28. The Universe Is Still The Same

1.6K 208 72
                                    

Happy reading .....

Bahkan, di saat semuanya telah berubah.
Semestanya akan tetap sama. Tetap
berpusat pada Angkasa.

—  L O S E  —

.





.




.




.





Sudah satu minggu berlalu, dan Sena belum tahu Skala berada di mana. Rumahnya pun selalu terlihat sepi saat Sena datangi. Bahkan chat darinya pun sama sekali tidak Skala baca. Harusnya, Sena senang karena sudah tidak ada lagi yang mengganggu dirinya. Tapi mengapa kini perasaannya seolah mengatakan hal yang berbeda?

Sungguh ia tak menyukai situasi seperti ini. Ternyata, ia lebih merasa senang saat diganggu sosok itu. Seseorang yang baru Sena percaya bahwa dia adalah kakak tirinya.

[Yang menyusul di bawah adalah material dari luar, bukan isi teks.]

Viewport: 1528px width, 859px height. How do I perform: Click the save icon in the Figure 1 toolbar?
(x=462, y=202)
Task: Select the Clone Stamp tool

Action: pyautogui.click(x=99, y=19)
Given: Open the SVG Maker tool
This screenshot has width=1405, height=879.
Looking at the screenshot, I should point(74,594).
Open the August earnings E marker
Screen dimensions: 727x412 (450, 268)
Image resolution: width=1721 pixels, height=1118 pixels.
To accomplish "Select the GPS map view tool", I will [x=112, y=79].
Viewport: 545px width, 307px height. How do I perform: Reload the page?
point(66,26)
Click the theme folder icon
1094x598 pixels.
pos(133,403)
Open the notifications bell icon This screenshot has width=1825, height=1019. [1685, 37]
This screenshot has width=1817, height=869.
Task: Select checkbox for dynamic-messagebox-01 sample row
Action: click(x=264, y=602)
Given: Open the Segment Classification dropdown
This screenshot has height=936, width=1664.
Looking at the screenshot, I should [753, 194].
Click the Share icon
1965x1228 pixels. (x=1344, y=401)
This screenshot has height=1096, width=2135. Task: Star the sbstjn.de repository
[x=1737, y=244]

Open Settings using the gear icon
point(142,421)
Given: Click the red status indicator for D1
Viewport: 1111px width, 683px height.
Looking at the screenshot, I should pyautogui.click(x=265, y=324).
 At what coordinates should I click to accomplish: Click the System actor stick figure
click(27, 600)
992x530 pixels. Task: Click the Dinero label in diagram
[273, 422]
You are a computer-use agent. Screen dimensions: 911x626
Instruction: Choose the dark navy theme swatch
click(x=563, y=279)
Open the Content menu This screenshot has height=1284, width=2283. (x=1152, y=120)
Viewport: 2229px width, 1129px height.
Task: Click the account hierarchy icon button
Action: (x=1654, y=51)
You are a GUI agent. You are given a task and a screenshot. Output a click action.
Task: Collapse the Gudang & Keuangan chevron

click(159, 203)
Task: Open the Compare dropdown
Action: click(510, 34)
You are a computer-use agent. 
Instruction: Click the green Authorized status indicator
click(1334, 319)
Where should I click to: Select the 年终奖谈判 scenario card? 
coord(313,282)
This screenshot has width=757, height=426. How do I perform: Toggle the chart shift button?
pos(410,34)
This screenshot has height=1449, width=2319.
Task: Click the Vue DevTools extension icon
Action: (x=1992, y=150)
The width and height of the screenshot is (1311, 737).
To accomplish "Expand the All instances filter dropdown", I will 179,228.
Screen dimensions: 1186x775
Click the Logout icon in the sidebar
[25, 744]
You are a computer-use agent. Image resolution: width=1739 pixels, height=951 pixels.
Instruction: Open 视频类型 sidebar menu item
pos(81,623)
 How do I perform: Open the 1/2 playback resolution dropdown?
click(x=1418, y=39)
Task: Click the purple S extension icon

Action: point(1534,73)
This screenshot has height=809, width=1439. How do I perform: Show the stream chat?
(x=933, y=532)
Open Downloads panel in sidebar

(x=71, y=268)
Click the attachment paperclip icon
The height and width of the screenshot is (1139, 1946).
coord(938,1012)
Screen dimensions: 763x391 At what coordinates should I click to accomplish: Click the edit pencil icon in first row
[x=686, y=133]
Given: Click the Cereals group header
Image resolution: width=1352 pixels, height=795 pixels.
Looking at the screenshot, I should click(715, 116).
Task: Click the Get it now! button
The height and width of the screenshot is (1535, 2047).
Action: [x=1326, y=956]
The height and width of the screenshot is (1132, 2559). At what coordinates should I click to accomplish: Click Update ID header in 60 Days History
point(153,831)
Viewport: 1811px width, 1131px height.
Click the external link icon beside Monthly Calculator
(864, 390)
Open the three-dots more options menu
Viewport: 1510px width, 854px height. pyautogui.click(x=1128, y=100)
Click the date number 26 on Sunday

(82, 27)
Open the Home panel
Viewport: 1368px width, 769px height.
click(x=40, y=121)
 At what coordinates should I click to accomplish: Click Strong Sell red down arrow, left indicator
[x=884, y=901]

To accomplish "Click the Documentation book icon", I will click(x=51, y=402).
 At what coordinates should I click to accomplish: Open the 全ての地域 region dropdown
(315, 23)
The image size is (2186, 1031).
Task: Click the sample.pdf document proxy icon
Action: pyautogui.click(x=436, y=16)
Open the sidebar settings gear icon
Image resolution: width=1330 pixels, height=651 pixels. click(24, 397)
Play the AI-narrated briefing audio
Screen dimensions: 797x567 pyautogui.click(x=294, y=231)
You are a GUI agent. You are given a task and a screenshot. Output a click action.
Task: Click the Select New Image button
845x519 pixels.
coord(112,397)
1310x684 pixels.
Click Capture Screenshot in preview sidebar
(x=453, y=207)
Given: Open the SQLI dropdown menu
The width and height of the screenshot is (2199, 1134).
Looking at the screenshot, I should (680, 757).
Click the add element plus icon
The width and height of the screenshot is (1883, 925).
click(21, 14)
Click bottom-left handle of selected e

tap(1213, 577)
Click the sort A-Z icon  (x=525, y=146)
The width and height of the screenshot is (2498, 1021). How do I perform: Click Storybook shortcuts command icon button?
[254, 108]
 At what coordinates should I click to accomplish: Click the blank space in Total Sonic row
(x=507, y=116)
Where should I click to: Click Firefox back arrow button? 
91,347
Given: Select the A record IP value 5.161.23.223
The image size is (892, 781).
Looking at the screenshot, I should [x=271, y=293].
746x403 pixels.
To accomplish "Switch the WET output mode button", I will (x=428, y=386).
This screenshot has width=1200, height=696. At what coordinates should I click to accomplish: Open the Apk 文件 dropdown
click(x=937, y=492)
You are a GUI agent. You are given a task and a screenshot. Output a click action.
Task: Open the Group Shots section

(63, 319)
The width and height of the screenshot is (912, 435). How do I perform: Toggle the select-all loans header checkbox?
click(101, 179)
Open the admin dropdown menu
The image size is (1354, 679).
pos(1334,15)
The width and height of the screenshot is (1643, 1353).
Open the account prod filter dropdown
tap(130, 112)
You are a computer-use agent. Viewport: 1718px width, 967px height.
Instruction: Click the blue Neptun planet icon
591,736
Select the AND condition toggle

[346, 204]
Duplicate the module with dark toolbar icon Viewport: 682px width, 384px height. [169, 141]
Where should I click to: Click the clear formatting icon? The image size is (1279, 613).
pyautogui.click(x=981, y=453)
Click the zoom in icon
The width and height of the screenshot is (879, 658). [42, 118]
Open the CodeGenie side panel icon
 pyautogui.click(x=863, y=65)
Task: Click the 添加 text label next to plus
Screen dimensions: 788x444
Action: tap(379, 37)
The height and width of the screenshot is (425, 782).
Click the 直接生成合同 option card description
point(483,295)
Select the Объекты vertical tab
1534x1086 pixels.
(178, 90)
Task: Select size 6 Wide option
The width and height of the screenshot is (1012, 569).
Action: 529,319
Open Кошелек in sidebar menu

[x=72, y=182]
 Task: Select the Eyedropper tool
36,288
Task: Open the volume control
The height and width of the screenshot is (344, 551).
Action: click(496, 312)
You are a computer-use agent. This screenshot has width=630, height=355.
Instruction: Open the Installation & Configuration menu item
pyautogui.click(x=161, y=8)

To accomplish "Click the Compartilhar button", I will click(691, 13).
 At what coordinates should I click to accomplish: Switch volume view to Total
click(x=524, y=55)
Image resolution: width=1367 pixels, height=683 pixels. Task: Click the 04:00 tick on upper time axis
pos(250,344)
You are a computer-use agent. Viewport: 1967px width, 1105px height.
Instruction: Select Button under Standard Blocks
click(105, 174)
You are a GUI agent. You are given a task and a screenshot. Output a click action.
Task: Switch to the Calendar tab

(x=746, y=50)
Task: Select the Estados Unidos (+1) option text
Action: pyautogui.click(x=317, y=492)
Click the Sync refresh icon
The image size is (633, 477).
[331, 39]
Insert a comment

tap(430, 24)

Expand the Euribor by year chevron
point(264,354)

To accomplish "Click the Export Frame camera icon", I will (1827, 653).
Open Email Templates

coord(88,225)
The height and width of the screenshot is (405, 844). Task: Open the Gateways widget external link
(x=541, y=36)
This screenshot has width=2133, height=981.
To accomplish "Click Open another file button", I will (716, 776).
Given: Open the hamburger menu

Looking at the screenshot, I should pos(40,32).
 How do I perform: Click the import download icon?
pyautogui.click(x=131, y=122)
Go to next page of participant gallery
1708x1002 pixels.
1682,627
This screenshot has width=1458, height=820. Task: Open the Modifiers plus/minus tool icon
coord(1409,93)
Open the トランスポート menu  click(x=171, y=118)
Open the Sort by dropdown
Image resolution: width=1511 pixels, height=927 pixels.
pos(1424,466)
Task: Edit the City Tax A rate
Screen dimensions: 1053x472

Sama seperti Nata, Skala ternyata adalah saudaranya juga. Entah mengapa akhir-akhir ini ia jadi merasa berdosa karena telah melupakan Skala. Bagaimana dia yang selalu berusaha mengembalikan ingatannya pun, justru tak pernah Sena hargai usahanya.

Ia tak pernah percaya saat Skala mengatakan bahwa ia adalah Angkasa. Dalam lamunannya, Sena terkekeh pelan.

Angkasa, ya?

Bahkan ia masih asing saat menyebut dirinya sendiri sebagai Angkasa.

“Sen?” Hingga seruan serta tepukan hangat di bahunya kini membuyarkan lamunan Sena. Ia menoleh ke belakang dan mendapati Kean di sana.

“Suram banget kamar baru lo sih, Sen. Hitam sama putih doang. Mau gue bantuin sulap kamar lo biar jadi lebih berwarna nggak?” ucap Kean antusias dengan memperhatikan seluruh penjuru kamar baru milik sahabatnya itu.

Ya, mereka sudah pindah ke rumah baru dan Kean yang memang tak bisa berjauhan dari sang sahabat pun hampir setiap hari datang ke rumah Sena.

Sedang, Sena sendiri justru mengabaikan ucapan Kean barusan. Cowok itu lebih memilih bangkit dan berjalan menuju balkon kamarnya dan diikuti Kean setelahnya.

“Lo kenapa sih, galau banget mukanya?” ucap Kean lagi. Ia bisa melihat dengan jelas wajah sang sahabat yang memang terlihat suram itu.

Lama, Sena tak menjawab perkataan Kean hingga membuat cowok itu jengah sendiri dengan ke bungkaman  sahabatnya itu. Namun setelah lima menit berlalu, Sena akhirnya membuka suaranya.

“Lo percaya nggak kalau gue itu sebenarnya Angkasa?” Sena menatap manik mata sang sahabat dalam dengan Kean yang hanya mengangguk kaku sebagai tanggapan atas pertanyaan yang Sena ajukan.

“Kalau Skala, lo percaya nggak kalau dia itu Kakak gue?” tanya Sena lagi.

Lagi-lagi Kean hanya mengangguk sebagai jawaban. Jujur, ia tak tahu ke arah mana pembicaraan sahabatnya itu.

“Kenapa ya hidup gue jadi kaya gini. Capek banget gue. Lo tahu ‘kan gue itu paling nggak bisa dibohongi?”

Untuk pertama kalinya sejak saat itu, Sena mengeluarkan isi hatinya pada Kean. Memang hanya secara singkat, tapi Kean sungguh tahu kesulitan apa saja yang sedang sahabatnya itu hadapi.

Kean mengalihkan pandangannya, menatap lurus ke depan. “Gue tahu, Sen. Gue juga sama paling nggak suka dibohongi. Tapi jujur, gue udah tahu kalau lo itu adalah Angkasa tepat dua minggu sebelum kejadian itu.” Jujur Kean.